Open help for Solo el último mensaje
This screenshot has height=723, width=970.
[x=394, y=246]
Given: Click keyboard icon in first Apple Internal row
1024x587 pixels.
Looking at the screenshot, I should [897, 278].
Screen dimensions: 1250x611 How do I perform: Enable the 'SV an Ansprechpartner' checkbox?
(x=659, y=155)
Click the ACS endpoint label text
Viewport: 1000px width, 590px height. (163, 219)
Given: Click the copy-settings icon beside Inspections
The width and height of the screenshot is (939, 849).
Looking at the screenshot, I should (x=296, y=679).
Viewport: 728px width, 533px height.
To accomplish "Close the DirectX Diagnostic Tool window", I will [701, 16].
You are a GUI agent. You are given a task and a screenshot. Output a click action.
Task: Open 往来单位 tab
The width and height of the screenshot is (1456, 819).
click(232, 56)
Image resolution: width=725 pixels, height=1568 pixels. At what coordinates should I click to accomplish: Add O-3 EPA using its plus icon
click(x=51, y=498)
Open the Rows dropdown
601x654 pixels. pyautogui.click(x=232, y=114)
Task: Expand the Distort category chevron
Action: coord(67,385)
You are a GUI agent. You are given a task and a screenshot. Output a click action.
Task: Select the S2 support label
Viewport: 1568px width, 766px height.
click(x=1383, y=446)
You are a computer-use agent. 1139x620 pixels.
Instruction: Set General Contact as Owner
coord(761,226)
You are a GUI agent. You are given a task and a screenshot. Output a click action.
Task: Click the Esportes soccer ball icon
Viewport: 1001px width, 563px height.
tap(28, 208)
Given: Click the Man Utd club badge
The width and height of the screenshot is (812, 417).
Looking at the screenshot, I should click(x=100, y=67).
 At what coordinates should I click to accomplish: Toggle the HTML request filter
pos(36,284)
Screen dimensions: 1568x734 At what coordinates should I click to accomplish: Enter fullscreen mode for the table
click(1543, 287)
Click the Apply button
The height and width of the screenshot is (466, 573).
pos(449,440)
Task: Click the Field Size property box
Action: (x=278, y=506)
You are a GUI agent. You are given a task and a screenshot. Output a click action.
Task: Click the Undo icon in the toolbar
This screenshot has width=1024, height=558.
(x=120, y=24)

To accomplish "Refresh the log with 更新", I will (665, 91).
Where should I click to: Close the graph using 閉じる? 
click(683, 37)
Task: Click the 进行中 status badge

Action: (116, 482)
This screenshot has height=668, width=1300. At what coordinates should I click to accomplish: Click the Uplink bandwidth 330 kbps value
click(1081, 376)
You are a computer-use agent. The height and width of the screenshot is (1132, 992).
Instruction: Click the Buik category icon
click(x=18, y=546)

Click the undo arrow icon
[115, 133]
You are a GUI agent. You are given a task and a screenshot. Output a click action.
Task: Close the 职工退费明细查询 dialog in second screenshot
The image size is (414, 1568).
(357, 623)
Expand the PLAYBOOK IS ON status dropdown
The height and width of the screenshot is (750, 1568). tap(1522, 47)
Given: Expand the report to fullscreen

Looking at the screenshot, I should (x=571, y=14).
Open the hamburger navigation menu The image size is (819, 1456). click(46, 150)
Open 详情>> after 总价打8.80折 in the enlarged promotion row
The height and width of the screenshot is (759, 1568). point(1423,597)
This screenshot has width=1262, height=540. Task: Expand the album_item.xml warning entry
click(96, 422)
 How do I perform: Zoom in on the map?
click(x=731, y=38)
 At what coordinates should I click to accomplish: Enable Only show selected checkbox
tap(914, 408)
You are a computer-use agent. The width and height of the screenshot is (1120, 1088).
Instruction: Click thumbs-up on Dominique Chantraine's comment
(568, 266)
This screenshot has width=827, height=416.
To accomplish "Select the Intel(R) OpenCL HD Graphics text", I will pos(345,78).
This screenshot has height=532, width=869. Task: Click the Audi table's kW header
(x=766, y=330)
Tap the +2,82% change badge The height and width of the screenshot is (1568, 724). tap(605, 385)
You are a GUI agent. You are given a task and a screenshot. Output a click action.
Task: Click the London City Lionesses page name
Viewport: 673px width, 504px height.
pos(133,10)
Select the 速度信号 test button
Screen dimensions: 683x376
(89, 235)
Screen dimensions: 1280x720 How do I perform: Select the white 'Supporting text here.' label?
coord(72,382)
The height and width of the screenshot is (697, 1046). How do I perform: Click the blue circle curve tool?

-=-=-

AIM OF THE TASK - Write out all of the records above exactly as they appear.

RESPONSE TO THIS EXERCISE -
Open help for Solo el último mensaje
This screenshot has height=723, width=970.
[x=394, y=246]
Given: Click keyboard icon in first Apple Internal row
1024x587 pixels.
Looking at the screenshot, I should [897, 278].
Screen dimensions: 1250x611 How do I perform: Enable the 'SV an Ansprechpartner' checkbox?
(x=659, y=155)
Click the ACS endpoint label text
Viewport: 1000px width, 590px height. (163, 219)
Given: Click the copy-settings icon beside Inspections
The width and height of the screenshot is (939, 849).
Looking at the screenshot, I should (x=296, y=679).
Viewport: 728px width, 533px height.
To accomplish "Close the DirectX Diagnostic Tool window", I will [701, 16].
You are a GUI agent. You are given a task and a screenshot. Output a click action.
Task: Open 往来单位 tab
The width and height of the screenshot is (1456, 819).
click(232, 56)
Image resolution: width=725 pixels, height=1568 pixels. At what coordinates should I click to accomplish: Add O-3 EPA using its plus icon
click(x=51, y=498)
Open the Rows dropdown
601x654 pixels. pyautogui.click(x=232, y=114)
Task: Expand the Distort category chevron
Action: coord(67,385)
You are a GUI agent. You are given a task and a screenshot. Output a click action.
Task: Select the S2 support label
Viewport: 1568px width, 766px height.
click(x=1383, y=446)
You are a computer-use agent. 1139x620 pixels.
Instruction: Set General Contact as Owner
coord(761,226)
You are a GUI agent. You are given a task and a screenshot. Output a click action.
Task: Click the Esportes soccer ball icon
Viewport: 1001px width, 563px height.
tap(28, 208)
Given: Click the Man Utd club badge
The width and height of the screenshot is (812, 417).
Looking at the screenshot, I should click(x=100, y=67).
 At what coordinates should I click to accomplish: Toggle the HTML request filter
pos(36,284)
Screen dimensions: 1568x734 At what coordinates should I click to accomplish: Enter fullscreen mode for the table
click(1543, 287)
Click the Apply button
The height and width of the screenshot is (466, 573).
pos(449,440)
Task: Click the Field Size property box
Action: (x=278, y=506)
You are a GUI agent. You are given a task and a screenshot. Output a click action.
Task: Click the Undo icon in the toolbar
This screenshot has width=1024, height=558.
(x=120, y=24)

To accomplish "Refresh the log with 更新", I will (665, 91).
Where should I click to: Close the graph using 閉じる? 
click(683, 37)
Task: Click the 进行中 status badge

Action: (116, 482)
This screenshot has height=668, width=1300. At what coordinates should I click to accomplish: Click the Uplink bandwidth 330 kbps value
click(1081, 376)
You are a computer-use agent. The height and width of the screenshot is (1132, 992).
Instruction: Click the Buik category icon
click(x=18, y=546)

Click the undo arrow icon
[115, 133]
You are a GUI agent. You are given a task and a screenshot. Output a click action.
Task: Close the 职工退费明细查询 dialog in second screenshot
The image size is (414, 1568).
(357, 623)
Expand the PLAYBOOK IS ON status dropdown
The height and width of the screenshot is (750, 1568). tap(1522, 47)
Given: Expand the report to fullscreen

Looking at the screenshot, I should (x=571, y=14).
Open the hamburger navigation menu The image size is (819, 1456). click(46, 150)
Open 详情>> after 总价打8.80折 in the enlarged promotion row
The height and width of the screenshot is (759, 1568). point(1423,597)
This screenshot has width=1262, height=540. Task: Expand the album_item.xml warning entry
click(96, 422)
 How do I perform: Zoom in on the map?
click(x=731, y=38)
 At what coordinates should I click to accomplish: Enable Only show selected checkbox
tap(914, 408)
You are a computer-use agent. The width and height of the screenshot is (1120, 1088).
Instruction: Click thumbs-up on Dominique Chantraine's comment
(568, 266)
This screenshot has width=827, height=416.
To accomplish "Select the Intel(R) OpenCL HD Graphics text", I will pos(345,78).
This screenshot has height=532, width=869. Task: Click the Audi table's kW header
(x=766, y=330)
Tap the +2,82% change badge The height and width of the screenshot is (1568, 724). tap(605, 385)
You are a GUI agent. You are given a task and a screenshot. Output a click action.
Task: Click the London City Lionesses page name
Viewport: 673px width, 504px height.
pos(133,10)
Select the 速度信号 test button
Screen dimensions: 683x376
(89, 235)
Screen dimensions: 1280x720 How do I perform: Select the white 'Supporting text here.' label?
coord(72,382)
The height and width of the screenshot is (697, 1046). How do I perform: Click the blue circle curve tool?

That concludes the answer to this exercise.